Every day we are inundated with information. Through words, images, conversations, screens, media, people, and life…it can be hard to keep track of what is most important in the deluge of noise and “news.” This year, the ministers at ERUUF are offering a series of classes to help all of us ground and center in the midst of all that life brings. In the first class of the series (Healing the Earth) I was moved by the engaged presence of participants, both online and in person, who embraced the primary invitation of the class—to pause, slow down, and listen.
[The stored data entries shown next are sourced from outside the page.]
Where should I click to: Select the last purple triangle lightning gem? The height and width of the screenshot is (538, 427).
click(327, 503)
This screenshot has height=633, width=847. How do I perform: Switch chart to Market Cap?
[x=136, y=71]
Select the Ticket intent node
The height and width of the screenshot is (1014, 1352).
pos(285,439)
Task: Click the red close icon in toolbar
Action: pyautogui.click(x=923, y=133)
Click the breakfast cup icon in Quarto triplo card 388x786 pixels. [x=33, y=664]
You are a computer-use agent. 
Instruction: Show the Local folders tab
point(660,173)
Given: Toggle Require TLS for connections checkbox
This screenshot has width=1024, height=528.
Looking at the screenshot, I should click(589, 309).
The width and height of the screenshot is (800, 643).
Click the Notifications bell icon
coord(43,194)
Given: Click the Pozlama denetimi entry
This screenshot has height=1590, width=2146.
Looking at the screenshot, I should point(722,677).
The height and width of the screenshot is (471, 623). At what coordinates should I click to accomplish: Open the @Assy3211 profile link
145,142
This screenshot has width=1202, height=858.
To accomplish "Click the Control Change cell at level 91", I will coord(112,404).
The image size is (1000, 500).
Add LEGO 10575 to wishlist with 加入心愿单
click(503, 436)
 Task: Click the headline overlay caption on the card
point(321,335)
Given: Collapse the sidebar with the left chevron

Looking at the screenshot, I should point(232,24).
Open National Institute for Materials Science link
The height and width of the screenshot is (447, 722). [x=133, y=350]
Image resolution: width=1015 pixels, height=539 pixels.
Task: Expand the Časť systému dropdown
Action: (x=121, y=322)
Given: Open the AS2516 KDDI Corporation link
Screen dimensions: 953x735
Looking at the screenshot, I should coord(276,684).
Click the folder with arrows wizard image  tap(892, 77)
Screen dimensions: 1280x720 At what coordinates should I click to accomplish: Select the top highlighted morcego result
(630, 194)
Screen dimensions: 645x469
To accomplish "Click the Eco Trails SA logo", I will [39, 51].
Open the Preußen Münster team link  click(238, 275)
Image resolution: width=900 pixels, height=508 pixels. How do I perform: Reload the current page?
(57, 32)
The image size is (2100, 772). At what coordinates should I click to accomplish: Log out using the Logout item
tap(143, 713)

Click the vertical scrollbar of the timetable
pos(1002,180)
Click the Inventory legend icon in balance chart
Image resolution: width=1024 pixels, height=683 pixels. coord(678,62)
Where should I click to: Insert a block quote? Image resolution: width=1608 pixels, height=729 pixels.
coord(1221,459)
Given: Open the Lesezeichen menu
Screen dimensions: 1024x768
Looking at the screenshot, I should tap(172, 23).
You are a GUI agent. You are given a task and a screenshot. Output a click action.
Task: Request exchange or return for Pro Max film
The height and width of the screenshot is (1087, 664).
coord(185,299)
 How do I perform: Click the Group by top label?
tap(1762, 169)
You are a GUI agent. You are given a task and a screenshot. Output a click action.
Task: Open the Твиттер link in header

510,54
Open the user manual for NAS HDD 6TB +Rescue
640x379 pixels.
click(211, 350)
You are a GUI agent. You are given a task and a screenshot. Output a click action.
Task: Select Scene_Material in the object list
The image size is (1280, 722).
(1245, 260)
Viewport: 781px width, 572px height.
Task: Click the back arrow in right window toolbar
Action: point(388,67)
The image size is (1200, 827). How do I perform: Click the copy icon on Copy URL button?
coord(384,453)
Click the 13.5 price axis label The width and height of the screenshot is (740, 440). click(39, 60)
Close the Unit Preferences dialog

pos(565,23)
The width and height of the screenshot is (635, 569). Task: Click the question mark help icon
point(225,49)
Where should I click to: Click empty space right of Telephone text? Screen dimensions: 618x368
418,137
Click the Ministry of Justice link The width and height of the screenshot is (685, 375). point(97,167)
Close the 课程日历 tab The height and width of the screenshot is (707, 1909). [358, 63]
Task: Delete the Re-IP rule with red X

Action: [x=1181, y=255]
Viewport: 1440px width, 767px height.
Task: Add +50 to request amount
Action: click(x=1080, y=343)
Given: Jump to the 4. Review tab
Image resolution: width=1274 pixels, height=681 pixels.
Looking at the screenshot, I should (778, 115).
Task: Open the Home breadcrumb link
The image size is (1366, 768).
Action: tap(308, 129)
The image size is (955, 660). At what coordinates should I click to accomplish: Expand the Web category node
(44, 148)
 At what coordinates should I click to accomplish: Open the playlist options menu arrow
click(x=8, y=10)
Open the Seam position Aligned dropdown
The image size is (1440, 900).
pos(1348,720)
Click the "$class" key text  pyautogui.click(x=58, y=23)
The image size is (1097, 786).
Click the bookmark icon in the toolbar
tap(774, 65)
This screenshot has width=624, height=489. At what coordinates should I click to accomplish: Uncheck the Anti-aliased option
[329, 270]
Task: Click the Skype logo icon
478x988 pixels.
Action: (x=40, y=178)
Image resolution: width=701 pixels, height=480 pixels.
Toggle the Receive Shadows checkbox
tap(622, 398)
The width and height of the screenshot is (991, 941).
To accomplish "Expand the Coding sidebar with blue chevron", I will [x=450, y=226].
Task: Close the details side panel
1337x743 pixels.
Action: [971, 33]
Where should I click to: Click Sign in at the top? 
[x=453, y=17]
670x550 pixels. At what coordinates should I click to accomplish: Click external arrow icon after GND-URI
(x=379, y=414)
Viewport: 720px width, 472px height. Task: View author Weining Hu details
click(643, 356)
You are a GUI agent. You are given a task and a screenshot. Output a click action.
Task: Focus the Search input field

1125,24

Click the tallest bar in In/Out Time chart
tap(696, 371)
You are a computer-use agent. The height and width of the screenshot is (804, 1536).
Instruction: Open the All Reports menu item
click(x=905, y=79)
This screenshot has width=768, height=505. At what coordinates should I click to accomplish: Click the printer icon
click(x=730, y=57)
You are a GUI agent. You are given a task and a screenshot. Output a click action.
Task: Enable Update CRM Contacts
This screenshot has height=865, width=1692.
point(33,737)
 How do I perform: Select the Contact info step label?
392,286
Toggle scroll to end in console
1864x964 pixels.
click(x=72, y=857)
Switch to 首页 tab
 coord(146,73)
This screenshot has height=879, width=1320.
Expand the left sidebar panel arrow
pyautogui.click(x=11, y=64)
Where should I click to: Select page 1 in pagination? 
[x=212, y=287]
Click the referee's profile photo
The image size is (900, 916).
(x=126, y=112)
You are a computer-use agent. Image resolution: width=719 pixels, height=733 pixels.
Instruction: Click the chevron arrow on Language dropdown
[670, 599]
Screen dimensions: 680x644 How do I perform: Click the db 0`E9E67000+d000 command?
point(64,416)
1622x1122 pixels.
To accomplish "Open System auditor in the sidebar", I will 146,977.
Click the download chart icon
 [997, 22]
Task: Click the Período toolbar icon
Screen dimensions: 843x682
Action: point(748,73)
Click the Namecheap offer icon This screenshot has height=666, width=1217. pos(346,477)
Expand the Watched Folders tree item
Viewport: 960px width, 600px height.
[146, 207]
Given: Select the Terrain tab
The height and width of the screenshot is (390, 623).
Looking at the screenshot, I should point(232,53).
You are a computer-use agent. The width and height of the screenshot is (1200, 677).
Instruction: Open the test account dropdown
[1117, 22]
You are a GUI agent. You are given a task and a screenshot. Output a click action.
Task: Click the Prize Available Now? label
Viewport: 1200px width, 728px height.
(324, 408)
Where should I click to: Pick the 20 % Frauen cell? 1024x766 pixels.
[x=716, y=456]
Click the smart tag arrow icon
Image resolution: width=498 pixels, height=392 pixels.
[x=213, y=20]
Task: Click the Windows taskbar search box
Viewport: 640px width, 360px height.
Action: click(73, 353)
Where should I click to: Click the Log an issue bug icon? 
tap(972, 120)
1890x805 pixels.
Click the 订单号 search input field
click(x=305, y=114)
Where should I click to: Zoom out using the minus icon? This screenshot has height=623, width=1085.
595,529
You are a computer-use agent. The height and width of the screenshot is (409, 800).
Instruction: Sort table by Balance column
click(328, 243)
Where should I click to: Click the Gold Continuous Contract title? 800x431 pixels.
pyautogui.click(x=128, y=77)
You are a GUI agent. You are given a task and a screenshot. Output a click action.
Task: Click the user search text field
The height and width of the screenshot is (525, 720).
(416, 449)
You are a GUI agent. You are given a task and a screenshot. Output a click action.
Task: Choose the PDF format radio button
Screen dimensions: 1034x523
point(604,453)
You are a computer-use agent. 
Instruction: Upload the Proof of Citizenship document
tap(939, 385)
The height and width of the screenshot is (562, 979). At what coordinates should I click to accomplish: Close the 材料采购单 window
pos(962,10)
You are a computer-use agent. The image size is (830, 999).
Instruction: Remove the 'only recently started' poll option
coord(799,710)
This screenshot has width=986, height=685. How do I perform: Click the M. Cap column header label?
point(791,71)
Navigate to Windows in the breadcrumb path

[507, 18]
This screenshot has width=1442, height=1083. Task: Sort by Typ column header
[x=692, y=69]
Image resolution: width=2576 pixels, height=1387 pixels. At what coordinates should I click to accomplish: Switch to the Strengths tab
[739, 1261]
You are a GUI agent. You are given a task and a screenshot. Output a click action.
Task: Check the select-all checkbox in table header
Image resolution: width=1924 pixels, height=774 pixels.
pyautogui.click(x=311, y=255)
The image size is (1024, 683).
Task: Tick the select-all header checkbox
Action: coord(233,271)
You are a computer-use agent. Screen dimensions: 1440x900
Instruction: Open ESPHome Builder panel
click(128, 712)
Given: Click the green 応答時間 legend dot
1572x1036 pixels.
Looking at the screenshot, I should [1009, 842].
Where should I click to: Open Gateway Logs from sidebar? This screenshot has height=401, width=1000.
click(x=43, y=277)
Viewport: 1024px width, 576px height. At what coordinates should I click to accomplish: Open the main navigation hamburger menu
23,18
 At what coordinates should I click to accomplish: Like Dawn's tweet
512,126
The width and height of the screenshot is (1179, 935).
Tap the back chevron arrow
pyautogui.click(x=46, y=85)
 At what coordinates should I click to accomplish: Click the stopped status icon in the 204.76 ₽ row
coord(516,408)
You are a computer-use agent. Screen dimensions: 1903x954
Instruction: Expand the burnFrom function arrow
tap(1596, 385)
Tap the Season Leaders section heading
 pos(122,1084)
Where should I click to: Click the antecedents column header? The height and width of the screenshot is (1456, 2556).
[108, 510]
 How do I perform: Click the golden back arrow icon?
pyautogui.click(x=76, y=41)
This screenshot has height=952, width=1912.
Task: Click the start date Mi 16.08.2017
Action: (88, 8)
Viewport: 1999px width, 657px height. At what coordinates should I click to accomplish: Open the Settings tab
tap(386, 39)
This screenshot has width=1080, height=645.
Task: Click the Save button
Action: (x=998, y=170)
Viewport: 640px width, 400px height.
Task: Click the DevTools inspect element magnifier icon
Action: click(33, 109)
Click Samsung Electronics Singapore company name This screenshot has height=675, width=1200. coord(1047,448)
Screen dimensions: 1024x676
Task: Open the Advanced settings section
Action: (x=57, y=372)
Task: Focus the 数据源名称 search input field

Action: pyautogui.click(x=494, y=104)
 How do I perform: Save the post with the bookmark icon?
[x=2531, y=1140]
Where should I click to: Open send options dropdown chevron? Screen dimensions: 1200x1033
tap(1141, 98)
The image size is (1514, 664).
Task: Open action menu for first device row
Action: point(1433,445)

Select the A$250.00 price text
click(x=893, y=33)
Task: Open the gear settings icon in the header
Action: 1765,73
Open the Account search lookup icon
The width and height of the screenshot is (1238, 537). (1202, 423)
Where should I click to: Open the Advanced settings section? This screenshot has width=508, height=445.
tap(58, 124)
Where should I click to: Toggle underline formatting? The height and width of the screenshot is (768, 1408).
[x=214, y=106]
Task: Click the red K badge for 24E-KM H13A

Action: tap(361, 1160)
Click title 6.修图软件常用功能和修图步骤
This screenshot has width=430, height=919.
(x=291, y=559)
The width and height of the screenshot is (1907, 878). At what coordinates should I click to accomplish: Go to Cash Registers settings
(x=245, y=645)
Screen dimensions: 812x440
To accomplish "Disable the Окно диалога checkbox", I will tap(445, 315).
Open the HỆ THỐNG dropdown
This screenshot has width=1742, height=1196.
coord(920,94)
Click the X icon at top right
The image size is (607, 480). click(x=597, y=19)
Based on the book Braiding Sweetgrass: Indigenous Wisdom, Scientific Knowledge and the Teachings of Plants by Robin Wall Kimmerer, we explored our reciprocal relationship with the rest of the living world, our sense of interconnectedness with the Earth, and what it may take to write a new future for a sustainable world for all. Dr Kimmerer offers that the awakening of ecological consciousness requires the acknowledgment and celebration of our reciprocal relationship with the rest of the living world. For only when we can hear the languages of other beings will we be capable of understanding the generosity of the Earth and learn to give our own gifts in return.
She writes:
Action on behalf of life transforms. Because the relationship between self and the world is reciprocal, it is not a question of first getting enlightened or saved, and then acting. As we work to heal the earth, the earth heals us. Knowing that you love the earth changes you, activates you to defend and protect and celebrate. But, when you feel that the earth loves you in return, that feeling transforms the relationship from a one-way street into a sacred bond.
The book is full of stories that encourage us to pay attention to how we are in relationship with one another, the Earth, and the elements of nature. Following the lead of the book, the class focused on listening to one another share stories of our own experience of the natural world. Each week, there was a homework assignment, that we then shared in the next class.